Splice junction mutations in a yeast tRNA gene which alter the rate and precision of processing.

We have introduced mutations into a tRNALeu3 gene which alter the intron boundaries and examined their effects on RNA splicing. Our results show that the 5'-proximal splice junction is not specified by the position of an adjacent base-paired stem present in all naturally occurring tRNA precursors. Also, efficient cleavage of 5'-splice junctions unique to these mutants, -CpU-, -UpA- and -UpG-, indicates the purine found at the 5'-side of this site in all natural precursors is dispensable. Some alterations of the sequence and structure at the 5'-proximal splice site reduce the rate of cleavage therein and result in accumulation of molecules composed of the 5'-half of the tRNA plus the intron.
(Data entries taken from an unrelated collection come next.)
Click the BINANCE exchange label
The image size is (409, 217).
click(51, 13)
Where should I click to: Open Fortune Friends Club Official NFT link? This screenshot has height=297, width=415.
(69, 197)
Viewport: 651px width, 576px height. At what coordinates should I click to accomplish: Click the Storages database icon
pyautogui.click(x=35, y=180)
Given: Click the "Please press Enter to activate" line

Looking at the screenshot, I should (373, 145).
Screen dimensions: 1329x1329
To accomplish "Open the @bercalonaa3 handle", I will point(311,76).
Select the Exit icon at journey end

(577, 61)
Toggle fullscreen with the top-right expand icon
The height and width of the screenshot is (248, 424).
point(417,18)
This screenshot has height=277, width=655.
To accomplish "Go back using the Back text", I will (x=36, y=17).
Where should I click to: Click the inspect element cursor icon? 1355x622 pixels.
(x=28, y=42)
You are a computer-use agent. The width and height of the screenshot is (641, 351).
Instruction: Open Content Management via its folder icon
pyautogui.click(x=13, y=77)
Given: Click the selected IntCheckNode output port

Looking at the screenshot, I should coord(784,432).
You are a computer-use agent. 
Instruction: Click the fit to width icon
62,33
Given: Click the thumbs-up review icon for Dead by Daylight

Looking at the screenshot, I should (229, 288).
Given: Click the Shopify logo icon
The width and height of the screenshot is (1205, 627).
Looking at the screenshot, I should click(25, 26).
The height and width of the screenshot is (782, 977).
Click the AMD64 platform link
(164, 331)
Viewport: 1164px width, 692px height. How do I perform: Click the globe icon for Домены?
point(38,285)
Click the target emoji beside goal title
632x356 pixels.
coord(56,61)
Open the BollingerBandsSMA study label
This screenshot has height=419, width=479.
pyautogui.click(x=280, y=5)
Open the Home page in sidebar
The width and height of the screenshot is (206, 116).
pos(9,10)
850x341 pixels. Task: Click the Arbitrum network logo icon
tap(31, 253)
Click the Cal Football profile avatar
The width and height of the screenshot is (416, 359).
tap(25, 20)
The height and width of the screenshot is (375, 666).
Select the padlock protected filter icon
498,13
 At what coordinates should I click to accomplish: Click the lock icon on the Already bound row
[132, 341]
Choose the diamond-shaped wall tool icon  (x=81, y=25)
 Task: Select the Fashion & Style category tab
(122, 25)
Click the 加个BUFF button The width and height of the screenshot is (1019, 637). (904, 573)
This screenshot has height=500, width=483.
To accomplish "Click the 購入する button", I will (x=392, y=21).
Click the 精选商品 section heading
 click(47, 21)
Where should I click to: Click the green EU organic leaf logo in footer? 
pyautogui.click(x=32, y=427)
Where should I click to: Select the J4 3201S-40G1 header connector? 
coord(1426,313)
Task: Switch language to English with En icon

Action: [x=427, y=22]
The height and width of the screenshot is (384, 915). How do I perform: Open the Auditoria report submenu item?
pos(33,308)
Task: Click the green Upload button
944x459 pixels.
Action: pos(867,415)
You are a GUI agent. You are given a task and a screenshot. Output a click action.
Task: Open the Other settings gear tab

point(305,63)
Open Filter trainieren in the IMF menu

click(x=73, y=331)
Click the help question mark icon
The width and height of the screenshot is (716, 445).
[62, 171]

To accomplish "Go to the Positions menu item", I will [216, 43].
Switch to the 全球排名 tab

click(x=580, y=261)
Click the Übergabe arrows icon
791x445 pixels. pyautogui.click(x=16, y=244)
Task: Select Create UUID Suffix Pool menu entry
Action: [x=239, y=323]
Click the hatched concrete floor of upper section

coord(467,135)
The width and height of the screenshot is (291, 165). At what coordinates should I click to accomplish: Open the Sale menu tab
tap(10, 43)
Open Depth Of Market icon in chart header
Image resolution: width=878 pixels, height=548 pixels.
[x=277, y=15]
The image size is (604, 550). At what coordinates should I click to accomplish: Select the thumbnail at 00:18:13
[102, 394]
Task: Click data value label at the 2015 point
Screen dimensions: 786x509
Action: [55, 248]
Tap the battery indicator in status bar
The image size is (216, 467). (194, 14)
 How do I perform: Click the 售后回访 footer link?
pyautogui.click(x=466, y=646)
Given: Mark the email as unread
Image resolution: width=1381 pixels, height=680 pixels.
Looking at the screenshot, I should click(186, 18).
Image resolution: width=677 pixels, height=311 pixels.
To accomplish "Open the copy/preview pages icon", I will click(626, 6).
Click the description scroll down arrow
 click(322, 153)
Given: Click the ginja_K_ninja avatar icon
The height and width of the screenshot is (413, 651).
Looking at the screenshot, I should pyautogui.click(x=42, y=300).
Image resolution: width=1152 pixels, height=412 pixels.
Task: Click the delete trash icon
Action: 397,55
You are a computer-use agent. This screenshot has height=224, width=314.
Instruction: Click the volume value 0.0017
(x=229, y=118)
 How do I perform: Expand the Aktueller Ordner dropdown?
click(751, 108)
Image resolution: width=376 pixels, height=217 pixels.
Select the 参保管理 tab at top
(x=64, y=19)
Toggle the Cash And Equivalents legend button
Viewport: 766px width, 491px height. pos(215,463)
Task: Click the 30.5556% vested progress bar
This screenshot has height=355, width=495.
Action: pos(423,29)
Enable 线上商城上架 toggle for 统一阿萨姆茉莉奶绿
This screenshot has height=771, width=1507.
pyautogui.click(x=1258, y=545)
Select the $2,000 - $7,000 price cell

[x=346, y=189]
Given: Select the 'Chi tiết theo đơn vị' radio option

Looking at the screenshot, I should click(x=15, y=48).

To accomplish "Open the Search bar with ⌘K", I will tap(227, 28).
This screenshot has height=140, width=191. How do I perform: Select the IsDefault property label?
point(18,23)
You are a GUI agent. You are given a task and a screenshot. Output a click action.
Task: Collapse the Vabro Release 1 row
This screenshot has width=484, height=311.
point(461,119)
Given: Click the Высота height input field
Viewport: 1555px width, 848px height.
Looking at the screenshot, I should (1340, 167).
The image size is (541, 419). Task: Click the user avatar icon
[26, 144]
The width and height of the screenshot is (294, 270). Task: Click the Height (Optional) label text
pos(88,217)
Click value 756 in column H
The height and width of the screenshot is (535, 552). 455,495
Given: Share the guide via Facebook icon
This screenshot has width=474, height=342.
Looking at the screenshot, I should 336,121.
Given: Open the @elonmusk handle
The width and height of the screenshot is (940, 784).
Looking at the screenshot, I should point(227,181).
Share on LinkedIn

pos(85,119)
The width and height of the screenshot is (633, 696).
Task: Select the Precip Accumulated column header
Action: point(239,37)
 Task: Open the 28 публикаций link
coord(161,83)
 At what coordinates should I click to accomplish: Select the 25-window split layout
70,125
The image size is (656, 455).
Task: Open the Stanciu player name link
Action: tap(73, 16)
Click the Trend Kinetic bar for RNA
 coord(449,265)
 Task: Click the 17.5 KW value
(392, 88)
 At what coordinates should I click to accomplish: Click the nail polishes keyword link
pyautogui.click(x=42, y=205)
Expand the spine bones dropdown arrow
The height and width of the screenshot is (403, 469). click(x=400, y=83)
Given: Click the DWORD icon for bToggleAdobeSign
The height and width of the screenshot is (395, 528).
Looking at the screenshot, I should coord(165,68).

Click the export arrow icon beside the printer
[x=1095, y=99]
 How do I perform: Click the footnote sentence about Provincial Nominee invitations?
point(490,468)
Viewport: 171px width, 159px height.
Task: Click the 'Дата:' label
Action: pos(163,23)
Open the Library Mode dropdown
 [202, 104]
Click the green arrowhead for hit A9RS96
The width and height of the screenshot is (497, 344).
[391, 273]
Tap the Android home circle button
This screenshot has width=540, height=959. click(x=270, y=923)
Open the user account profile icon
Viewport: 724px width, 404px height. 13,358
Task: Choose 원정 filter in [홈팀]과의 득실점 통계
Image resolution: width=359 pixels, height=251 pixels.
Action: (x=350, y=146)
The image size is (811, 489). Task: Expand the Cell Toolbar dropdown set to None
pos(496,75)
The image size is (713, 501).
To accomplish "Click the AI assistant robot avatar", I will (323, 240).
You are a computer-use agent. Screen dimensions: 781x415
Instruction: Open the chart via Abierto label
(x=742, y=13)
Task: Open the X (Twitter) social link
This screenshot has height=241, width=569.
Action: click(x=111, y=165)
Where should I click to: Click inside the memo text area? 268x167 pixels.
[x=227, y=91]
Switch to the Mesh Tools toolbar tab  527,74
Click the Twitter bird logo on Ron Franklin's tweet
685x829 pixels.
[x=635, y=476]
The precise position of the 5'-proximal cleavage site can vary +/- 1 base in these mutants. The 3'-proximal splice junction is rendered inactive by changing the prospective splice junction sequence from -ApC- to -CpC- and reducing the size of an unpaired loop at this site from six to two bases. Very small amounts of RNA composed of the 3'-half of the tRNA plus the intron accumulate from this precursor. We conclude that splice junction sequence and structure affect both the rate and precision of intervening sequence removal.